Lewandowski zdobył uznanie świata nie tylko skutecznością. W końcu to Ciro Immobile z Lazio zgarnął mu sprzed nosa "Złoty But". Ale wszechstronnością oraz wyzbyciem się ego i pazerności w polowaniu na gole, jaką ciężko spotkać u jakiegokolwiek napastnika na świecie.
"Lewy" stał się wręcz synonimem ciężkiej pracy dla dobra drużyny. Harującego tak samo w ataku jak i w defensywie. Nierzucający focha, gdy nie dostał piłki w dobrej sytuacji, samemu oddając ją gdy tylko widzi, że kolega jest w znacznie lepszej. Bez wątpienia najlepszy środkowy napastnik świata, strzelający gole w meczach o każdą stawkę, w każdej fazie rozgrywek.
Tytuł Piłkarza Roku UEFA pieczętuje status Roberta Lewandowskiego jako najlepszego zawodnika w historii polskiego futbolu, o ile ktoś miał jeszcze wątpliwości, czy należy mu się on za samo wygranie Ligi Mistrzów, gdzie jest czwartym strzelcem wszech czasów. A przy tym najbardziej rozpoznawalnym polskim sportowcem, a zapewne w ogóle Polakiem na świecie. I doskonałym ambasadorem sukcesu nowoczesnej Polski.
Przykre jest jedynie to, że ten największy życiowy sukces "Lewego", o jakim każdy inny polski piłkarz w historii mógłby tylko pomarzyć, zbiega się z sądowym sporem o pieniądze z byłym agentem i współtwórcą pozycji "Lewego" w futbolu, Cezarym Kucharskim. Obaj panowie zamiast wspólne świętować wejście na absolutny piłkarski szczyt stają się bohaterami kolejnych artykułów tygodnika "Der Spiegel", zarzucających Robertowi uchylanie się od opodatkowania przed niemieckim fiskusem.

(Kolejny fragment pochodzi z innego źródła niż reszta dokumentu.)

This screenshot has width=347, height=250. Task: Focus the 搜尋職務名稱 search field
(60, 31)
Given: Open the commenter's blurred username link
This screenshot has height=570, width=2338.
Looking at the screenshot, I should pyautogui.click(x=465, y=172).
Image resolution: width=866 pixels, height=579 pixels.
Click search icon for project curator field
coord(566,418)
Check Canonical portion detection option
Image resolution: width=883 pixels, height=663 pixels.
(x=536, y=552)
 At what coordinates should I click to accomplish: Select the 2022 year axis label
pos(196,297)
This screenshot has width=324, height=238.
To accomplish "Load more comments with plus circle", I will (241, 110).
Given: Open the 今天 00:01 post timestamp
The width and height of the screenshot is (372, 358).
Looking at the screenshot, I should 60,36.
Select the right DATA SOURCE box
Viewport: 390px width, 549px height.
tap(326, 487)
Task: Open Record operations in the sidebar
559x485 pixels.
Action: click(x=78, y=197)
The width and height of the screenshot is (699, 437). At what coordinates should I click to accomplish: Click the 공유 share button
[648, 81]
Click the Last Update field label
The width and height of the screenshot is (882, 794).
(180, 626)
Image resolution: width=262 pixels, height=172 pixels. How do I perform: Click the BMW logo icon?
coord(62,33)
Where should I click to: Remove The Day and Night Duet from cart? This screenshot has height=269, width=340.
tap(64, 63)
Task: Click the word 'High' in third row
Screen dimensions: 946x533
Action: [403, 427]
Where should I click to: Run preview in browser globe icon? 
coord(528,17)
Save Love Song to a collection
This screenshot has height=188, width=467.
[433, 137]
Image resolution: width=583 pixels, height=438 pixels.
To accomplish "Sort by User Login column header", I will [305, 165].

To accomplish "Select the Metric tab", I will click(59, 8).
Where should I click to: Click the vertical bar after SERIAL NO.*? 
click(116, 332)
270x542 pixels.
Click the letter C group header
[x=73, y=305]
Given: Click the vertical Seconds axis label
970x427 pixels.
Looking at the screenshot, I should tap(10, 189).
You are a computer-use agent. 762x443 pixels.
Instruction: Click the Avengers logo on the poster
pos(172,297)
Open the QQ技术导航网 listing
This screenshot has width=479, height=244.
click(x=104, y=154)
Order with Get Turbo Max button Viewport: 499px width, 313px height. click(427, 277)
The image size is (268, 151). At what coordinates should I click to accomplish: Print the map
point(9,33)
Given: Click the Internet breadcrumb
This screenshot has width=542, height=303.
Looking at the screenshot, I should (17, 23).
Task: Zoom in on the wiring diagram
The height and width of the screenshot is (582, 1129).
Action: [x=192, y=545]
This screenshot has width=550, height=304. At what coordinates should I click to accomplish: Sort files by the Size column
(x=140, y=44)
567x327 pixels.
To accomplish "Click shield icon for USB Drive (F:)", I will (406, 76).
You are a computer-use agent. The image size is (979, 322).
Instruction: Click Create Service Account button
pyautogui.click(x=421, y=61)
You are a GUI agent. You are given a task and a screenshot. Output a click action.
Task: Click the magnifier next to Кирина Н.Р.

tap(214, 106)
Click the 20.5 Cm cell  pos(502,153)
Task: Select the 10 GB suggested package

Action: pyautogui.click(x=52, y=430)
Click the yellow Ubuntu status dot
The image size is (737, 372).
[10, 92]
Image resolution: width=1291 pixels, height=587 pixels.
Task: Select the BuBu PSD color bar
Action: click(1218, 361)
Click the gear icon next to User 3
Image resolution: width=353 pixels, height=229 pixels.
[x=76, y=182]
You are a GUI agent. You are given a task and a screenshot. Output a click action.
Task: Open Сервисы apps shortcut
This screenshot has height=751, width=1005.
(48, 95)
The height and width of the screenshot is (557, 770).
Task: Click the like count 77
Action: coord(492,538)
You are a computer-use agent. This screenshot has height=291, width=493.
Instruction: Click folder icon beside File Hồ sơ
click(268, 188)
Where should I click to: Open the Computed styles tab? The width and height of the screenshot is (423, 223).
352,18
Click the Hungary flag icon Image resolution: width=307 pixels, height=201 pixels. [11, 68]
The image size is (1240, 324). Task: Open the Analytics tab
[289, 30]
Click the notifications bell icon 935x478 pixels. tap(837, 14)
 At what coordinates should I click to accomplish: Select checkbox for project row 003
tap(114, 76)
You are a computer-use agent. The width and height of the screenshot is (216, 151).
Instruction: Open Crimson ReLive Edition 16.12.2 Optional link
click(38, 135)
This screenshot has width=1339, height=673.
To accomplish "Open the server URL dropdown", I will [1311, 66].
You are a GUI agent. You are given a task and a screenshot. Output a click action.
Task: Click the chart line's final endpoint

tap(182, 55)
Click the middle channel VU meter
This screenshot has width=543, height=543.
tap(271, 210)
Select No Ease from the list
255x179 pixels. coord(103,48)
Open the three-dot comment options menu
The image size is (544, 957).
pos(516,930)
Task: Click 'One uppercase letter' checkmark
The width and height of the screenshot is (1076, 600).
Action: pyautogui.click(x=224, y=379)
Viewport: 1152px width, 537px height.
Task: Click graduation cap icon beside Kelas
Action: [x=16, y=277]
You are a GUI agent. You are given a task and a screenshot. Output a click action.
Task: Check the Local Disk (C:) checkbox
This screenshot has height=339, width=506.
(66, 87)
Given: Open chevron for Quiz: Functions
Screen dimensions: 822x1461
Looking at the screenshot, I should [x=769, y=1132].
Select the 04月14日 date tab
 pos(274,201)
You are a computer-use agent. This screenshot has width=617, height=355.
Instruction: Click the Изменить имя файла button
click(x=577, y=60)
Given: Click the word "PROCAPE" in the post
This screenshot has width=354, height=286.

Jeśli, jak twierdzi otoczenie piłkarza, rzeczywiście nie ma on sobie nic do zarzucenia, a artykuły "Spiegla" są tylko elementem presji Kucharskiego na sąd przed rozpoczęciem procesu, to tym bardziej przykre, że rysy na nieskalanym dotąd wizerunku "Lewego" pojawiły się w tym samym czasie co największy blask. I jeśli piłkarz oczyści się kiedyś z zarzutów, to pewnie po długim, przewlekłym procesie.
Czytaj także: Robert Lewandowski ma już 21 trofeów!
Czytaj także: Robert Lewandowski inspiracją dla piłkarza Chelsea. "To najlepszy napastnik na świecie"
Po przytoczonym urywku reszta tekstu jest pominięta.